━━━━━ The data

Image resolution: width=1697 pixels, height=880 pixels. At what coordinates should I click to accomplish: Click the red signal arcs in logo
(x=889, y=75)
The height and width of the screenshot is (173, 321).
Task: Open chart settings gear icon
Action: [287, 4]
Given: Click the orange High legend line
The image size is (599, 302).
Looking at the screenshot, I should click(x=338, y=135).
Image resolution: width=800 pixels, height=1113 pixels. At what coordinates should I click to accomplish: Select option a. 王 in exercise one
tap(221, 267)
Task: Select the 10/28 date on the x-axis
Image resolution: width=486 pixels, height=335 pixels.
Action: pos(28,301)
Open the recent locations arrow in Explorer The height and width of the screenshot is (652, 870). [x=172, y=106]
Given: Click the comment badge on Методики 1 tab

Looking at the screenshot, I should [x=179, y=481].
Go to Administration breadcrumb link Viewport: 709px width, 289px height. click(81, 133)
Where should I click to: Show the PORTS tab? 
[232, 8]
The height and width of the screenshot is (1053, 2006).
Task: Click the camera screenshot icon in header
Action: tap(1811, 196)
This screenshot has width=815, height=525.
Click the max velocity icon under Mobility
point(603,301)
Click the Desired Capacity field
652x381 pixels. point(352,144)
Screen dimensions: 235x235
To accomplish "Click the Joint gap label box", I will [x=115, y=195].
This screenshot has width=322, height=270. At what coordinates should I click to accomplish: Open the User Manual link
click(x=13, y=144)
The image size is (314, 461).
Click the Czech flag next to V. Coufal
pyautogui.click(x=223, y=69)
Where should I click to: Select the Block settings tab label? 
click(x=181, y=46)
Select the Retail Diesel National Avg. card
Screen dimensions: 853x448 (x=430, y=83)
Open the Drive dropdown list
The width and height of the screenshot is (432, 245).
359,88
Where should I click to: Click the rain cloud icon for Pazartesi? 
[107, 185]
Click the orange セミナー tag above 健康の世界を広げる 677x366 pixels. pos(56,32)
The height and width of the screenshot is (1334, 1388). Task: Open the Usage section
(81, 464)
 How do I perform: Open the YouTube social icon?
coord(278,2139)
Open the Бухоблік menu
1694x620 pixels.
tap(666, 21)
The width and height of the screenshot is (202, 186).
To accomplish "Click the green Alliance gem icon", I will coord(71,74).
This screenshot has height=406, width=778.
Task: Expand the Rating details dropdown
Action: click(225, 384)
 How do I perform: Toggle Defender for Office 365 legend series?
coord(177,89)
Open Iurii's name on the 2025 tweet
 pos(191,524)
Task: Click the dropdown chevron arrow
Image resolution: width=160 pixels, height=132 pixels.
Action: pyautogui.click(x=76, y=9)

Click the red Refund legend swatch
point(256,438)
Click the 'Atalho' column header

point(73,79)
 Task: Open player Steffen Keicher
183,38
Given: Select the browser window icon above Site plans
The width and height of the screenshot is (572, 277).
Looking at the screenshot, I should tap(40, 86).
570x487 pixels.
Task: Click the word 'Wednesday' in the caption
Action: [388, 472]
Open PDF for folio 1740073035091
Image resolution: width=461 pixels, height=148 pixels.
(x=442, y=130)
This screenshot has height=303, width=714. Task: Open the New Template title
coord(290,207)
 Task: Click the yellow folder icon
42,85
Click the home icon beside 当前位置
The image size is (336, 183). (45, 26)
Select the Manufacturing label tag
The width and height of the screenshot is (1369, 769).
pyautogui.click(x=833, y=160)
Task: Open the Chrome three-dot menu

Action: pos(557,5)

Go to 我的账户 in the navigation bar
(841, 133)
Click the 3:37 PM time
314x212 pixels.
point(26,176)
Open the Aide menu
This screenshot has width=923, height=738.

━━━━━━━━━━

Every line from the one containing "Click the red Refund legend swatch" to the end of the entries must be set down exactly, with none omitted and none added.

Written solution —
Click the red Refund legend swatch
point(256,438)
Click the 'Atalho' column header

point(73,79)
 Task: Open player Steffen Keicher
183,38
Given: Select the browser window icon above Site plans
The width and height of the screenshot is (572, 277).
Looking at the screenshot, I should tap(40, 86).
570x487 pixels.
Task: Click the word 'Wednesday' in the caption
Action: [388, 472]
Open PDF for folio 1740073035091
Image resolution: width=461 pixels, height=148 pixels.
(x=442, y=130)
This screenshot has height=303, width=714. Task: Open the New Template title
coord(290,207)
 Task: Click the yellow folder icon
42,85
Click the home icon beside 当前位置
The image size is (336, 183). (45, 26)
Select the Manufacturing label tag
The width and height of the screenshot is (1369, 769).
pyautogui.click(x=833, y=160)
Task: Open the Chrome three-dot menu

Action: pos(557,5)

Go to 我的账户 in the navigation bar
(841, 133)
Click the 3:37 PM time
314x212 pixels.
point(26,176)
Open the Aide menu
This screenshot has width=923, height=738.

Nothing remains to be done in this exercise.